Task brief: Quote exactly and only this range of lines in the data below: the line that holds "Task: Open Documentation" to the line that holds "Select the 'Pilih'", both included.

Data:
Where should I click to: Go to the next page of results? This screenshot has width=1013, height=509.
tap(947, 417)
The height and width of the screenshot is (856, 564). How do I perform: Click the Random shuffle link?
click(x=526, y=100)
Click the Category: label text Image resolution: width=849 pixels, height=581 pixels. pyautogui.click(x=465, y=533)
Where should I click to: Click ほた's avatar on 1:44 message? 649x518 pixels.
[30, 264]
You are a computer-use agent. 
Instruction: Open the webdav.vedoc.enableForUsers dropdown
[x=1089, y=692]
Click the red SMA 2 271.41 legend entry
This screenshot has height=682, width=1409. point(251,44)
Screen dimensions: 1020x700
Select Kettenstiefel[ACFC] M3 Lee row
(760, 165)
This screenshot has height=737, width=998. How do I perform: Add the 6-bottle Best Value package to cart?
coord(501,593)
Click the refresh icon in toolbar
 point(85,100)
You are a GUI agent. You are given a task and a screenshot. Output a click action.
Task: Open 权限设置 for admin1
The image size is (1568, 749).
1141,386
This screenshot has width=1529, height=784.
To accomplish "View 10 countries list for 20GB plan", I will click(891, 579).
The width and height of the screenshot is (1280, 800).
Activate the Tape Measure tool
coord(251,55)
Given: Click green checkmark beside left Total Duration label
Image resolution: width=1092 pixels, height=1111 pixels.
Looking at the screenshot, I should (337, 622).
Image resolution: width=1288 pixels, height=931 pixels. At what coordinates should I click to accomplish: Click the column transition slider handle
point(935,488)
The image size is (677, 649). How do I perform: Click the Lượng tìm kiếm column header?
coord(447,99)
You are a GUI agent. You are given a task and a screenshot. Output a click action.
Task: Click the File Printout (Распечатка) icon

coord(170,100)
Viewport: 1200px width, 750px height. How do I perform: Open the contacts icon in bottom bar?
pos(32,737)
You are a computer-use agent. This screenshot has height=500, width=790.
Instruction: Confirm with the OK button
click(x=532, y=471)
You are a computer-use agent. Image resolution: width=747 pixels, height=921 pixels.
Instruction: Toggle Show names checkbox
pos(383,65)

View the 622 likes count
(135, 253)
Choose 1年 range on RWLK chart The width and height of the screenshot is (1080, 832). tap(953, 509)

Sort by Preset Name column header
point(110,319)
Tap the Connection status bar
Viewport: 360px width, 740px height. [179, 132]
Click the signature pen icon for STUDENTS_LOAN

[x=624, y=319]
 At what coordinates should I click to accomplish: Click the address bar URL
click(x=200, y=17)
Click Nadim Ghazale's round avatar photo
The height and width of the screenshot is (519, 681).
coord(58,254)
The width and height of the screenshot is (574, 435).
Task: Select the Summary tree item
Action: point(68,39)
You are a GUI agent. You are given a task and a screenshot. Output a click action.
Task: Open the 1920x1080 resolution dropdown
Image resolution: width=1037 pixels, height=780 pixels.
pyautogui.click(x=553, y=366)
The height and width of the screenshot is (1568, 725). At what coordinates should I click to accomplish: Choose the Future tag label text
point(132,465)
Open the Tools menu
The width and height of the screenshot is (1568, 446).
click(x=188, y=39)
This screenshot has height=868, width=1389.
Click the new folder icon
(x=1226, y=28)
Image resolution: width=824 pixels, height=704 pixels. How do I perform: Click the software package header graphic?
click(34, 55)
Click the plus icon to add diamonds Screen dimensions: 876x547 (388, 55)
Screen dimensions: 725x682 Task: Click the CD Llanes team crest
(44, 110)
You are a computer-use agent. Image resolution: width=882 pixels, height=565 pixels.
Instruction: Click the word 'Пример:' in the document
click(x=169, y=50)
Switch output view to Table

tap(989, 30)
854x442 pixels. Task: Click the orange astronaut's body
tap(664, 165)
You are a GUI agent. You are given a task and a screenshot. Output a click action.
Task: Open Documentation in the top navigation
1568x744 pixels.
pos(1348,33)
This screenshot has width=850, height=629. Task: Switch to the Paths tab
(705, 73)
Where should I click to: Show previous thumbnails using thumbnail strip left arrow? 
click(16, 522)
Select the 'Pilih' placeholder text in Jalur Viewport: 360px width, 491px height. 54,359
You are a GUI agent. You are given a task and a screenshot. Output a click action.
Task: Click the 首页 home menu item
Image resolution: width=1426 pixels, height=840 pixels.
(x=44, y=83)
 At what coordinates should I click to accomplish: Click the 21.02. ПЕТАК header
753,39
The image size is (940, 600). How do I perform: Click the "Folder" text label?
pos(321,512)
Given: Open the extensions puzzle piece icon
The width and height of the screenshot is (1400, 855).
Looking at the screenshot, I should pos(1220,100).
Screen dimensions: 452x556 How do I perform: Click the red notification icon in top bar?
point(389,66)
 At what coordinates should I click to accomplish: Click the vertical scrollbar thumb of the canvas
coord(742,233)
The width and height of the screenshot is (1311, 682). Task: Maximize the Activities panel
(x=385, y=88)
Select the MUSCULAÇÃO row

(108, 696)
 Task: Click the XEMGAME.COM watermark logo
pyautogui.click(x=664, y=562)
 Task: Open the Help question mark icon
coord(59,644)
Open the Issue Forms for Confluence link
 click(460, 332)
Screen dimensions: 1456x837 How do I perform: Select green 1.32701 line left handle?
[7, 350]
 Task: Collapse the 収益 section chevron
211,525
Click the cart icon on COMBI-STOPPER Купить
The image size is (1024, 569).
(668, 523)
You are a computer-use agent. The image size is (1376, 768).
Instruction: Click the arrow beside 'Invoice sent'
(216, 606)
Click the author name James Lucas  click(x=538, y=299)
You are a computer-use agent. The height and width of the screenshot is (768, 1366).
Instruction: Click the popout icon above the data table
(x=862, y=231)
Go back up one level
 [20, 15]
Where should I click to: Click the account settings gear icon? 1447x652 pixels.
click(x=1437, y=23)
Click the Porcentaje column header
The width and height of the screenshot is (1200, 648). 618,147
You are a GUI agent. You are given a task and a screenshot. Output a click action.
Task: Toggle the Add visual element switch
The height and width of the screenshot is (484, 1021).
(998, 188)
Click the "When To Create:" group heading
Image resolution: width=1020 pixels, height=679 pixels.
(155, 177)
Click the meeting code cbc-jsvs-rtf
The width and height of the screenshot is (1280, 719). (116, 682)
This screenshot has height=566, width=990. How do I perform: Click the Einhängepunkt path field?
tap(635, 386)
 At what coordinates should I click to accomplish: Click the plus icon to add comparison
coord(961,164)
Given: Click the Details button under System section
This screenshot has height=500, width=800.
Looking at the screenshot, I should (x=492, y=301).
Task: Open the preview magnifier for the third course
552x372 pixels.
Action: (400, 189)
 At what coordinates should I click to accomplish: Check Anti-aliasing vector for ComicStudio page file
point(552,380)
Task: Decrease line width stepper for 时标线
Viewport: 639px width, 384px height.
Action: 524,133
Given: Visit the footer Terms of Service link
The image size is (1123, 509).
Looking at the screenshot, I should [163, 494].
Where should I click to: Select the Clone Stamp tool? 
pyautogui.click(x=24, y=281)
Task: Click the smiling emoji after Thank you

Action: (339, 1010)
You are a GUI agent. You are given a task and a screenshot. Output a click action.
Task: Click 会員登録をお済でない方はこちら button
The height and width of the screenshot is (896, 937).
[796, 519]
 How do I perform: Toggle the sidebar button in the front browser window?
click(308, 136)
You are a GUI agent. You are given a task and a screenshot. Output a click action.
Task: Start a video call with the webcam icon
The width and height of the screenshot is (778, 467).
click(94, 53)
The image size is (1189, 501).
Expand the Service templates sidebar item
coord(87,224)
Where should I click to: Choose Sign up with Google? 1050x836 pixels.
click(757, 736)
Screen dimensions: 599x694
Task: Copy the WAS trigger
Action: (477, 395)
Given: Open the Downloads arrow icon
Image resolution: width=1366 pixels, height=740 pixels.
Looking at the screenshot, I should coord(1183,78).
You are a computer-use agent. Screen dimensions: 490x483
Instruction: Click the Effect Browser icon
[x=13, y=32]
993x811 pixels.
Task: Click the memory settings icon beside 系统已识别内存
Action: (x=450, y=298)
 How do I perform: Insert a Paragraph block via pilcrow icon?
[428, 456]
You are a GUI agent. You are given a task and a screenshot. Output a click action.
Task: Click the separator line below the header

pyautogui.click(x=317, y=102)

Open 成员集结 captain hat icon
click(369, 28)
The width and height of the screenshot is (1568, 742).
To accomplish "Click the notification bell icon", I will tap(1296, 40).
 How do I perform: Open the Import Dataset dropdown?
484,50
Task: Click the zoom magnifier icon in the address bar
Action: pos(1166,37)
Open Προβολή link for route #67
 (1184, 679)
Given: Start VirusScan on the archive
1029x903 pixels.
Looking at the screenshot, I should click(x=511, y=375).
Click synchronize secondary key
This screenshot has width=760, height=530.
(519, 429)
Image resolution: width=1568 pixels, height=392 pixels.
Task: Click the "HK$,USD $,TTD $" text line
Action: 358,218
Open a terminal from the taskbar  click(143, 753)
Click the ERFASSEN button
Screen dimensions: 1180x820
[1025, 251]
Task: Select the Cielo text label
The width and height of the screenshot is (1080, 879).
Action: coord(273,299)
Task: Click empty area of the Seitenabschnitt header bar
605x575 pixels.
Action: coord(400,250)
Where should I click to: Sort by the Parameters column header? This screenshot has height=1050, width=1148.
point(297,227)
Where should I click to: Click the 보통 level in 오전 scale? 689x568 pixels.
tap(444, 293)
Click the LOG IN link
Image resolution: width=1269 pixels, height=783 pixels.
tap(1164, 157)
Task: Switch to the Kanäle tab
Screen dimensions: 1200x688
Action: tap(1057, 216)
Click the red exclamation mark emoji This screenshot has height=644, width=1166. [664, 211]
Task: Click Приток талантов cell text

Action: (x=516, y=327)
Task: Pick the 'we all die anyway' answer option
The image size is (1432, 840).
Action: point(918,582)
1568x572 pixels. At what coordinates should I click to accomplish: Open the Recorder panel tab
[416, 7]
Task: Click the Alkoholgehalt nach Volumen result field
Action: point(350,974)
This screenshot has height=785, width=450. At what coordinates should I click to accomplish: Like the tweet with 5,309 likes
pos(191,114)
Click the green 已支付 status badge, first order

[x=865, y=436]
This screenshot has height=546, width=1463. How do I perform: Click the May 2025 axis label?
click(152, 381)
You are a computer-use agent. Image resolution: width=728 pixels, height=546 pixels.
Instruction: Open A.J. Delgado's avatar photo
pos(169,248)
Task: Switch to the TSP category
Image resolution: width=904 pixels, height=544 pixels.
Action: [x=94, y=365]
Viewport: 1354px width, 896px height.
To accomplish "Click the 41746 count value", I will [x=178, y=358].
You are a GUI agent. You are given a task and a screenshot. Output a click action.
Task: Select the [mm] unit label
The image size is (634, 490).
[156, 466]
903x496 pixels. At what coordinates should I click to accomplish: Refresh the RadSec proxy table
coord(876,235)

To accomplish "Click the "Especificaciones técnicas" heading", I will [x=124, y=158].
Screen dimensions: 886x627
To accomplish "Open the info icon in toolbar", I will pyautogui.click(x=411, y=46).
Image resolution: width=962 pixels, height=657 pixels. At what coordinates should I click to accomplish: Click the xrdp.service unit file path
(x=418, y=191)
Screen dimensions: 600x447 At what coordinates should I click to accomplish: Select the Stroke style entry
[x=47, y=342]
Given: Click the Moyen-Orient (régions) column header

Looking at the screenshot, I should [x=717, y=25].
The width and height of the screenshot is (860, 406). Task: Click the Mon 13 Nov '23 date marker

Exercise output:
Task: Open Documentation in the top navigation
1568x744 pixels.
pos(1348,33)
This screenshot has width=850, height=629. Task: Switch to the Paths tab
(705, 73)
Where should I click to: Show previous thumbnails using thumbnail strip left arrow? 
click(16, 522)
Select the 'Pilih' placeholder text in Jalur Viewport: 360px width, 491px height. 54,359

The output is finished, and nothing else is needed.